Record excerpts:
··········

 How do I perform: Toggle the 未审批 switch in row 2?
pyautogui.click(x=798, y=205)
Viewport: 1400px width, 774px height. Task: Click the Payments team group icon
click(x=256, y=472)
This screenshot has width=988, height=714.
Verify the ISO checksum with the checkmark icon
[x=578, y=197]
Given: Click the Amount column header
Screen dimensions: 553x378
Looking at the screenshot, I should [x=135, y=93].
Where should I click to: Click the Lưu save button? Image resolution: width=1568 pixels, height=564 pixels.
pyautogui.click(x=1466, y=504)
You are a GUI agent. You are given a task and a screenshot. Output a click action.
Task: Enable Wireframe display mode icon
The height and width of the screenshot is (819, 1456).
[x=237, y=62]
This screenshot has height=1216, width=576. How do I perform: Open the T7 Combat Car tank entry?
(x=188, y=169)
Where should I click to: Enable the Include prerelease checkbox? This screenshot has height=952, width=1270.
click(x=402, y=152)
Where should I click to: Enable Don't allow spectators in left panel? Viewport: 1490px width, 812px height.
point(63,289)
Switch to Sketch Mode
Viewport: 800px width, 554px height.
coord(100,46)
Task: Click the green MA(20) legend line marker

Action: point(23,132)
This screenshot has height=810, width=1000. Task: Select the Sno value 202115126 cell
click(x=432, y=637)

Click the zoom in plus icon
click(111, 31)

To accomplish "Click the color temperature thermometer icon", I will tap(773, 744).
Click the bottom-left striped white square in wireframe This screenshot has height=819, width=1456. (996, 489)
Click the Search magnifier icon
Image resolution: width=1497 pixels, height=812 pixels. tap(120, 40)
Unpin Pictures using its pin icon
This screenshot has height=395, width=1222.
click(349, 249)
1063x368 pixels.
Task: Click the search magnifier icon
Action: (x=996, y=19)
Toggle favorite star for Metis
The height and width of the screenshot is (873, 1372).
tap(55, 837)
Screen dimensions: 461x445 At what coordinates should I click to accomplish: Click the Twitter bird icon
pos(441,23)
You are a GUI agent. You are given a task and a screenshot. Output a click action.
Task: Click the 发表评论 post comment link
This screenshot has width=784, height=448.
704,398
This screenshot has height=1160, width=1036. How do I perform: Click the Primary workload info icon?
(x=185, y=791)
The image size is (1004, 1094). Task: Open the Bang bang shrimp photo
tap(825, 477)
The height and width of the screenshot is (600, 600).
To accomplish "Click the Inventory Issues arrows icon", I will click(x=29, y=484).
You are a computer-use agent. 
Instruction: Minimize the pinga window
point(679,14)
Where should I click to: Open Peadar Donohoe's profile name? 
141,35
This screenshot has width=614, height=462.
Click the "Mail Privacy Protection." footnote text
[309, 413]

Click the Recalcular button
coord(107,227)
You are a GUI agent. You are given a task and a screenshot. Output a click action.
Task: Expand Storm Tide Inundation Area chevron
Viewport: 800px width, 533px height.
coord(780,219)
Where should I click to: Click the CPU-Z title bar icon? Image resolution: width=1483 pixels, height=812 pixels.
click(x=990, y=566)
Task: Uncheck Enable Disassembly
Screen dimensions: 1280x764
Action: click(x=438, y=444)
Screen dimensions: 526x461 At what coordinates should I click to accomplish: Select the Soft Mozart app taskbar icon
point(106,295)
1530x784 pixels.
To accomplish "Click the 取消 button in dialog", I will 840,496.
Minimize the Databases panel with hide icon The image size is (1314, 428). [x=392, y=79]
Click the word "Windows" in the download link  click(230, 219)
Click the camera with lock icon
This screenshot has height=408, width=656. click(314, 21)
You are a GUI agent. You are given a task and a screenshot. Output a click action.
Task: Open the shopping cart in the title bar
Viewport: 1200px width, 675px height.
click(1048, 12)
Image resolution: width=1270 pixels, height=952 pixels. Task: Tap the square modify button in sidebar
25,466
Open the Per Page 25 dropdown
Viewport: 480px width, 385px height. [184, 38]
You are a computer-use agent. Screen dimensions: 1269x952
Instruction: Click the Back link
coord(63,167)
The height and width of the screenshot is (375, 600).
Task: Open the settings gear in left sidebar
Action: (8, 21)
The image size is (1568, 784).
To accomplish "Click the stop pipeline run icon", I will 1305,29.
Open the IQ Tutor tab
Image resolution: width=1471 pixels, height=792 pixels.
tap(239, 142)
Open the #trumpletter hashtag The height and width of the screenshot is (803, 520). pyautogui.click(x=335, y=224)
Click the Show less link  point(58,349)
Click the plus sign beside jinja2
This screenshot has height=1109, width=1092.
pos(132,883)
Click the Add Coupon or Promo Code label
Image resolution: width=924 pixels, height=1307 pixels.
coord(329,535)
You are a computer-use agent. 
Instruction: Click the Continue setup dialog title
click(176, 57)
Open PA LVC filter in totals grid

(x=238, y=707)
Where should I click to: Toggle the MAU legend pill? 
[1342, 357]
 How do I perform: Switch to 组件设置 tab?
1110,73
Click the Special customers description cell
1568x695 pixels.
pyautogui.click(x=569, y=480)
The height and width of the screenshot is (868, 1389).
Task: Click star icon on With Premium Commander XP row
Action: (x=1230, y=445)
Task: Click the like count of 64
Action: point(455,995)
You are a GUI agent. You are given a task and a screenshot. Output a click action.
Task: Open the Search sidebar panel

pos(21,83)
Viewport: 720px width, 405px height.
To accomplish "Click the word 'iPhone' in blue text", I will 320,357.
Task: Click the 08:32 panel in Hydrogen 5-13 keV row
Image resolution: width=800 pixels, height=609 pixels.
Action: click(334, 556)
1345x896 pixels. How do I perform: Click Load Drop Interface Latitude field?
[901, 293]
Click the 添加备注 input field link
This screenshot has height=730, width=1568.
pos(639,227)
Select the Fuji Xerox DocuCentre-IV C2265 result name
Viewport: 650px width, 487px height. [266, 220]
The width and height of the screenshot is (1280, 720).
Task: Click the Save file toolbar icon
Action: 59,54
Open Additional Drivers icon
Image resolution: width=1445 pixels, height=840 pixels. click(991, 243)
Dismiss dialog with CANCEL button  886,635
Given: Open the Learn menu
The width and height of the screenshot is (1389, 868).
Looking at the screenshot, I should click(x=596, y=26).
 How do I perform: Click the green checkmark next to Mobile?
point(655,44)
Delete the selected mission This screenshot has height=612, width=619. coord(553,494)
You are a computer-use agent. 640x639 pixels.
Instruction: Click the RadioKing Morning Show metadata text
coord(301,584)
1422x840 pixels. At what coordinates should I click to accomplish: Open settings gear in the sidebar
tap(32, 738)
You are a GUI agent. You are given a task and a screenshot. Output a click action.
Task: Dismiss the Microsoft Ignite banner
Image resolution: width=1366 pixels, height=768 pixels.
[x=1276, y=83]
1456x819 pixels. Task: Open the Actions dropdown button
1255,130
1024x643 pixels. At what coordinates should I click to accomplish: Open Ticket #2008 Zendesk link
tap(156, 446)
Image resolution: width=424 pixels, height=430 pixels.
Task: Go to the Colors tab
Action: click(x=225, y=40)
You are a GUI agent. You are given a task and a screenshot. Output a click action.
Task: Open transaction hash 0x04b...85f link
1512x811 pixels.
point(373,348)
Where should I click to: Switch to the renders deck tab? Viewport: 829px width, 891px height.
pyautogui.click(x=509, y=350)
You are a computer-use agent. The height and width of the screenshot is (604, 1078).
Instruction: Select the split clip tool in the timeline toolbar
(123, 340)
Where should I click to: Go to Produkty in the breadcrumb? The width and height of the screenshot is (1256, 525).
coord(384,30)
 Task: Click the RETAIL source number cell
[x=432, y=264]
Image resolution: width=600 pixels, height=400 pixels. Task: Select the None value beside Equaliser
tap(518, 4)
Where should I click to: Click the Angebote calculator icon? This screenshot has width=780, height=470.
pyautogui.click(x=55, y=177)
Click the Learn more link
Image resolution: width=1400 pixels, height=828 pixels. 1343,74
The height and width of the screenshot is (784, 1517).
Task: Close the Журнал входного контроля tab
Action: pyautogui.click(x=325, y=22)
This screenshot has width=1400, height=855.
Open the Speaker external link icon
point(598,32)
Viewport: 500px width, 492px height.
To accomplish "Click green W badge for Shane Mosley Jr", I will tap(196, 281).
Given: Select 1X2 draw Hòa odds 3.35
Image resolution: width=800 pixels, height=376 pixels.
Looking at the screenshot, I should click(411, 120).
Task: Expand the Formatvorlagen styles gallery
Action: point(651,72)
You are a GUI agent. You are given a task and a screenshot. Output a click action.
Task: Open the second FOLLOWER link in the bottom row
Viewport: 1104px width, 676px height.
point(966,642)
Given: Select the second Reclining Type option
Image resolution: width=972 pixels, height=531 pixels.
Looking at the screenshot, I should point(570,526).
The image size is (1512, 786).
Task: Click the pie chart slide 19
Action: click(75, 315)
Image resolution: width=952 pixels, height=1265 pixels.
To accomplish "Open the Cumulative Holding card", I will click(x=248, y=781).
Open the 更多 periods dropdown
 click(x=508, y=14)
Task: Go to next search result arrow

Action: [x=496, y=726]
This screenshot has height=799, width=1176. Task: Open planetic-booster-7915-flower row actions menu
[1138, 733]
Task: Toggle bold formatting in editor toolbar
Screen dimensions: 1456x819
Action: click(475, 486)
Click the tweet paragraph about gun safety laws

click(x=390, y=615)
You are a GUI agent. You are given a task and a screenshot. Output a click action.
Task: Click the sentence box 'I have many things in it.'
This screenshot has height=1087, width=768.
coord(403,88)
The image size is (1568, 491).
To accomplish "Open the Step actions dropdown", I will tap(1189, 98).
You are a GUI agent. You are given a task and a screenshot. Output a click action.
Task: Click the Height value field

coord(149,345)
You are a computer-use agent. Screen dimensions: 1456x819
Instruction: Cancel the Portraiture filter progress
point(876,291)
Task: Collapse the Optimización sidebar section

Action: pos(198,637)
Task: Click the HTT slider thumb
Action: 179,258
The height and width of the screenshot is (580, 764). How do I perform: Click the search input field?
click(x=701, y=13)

··········

Stated goal: From the entries above, pick out and copy every line that contains the word "legend".

Exercise solution:
Task: Click the green MA(20) legend line marker
Where should I click to: Toggle the MAU legend pill? 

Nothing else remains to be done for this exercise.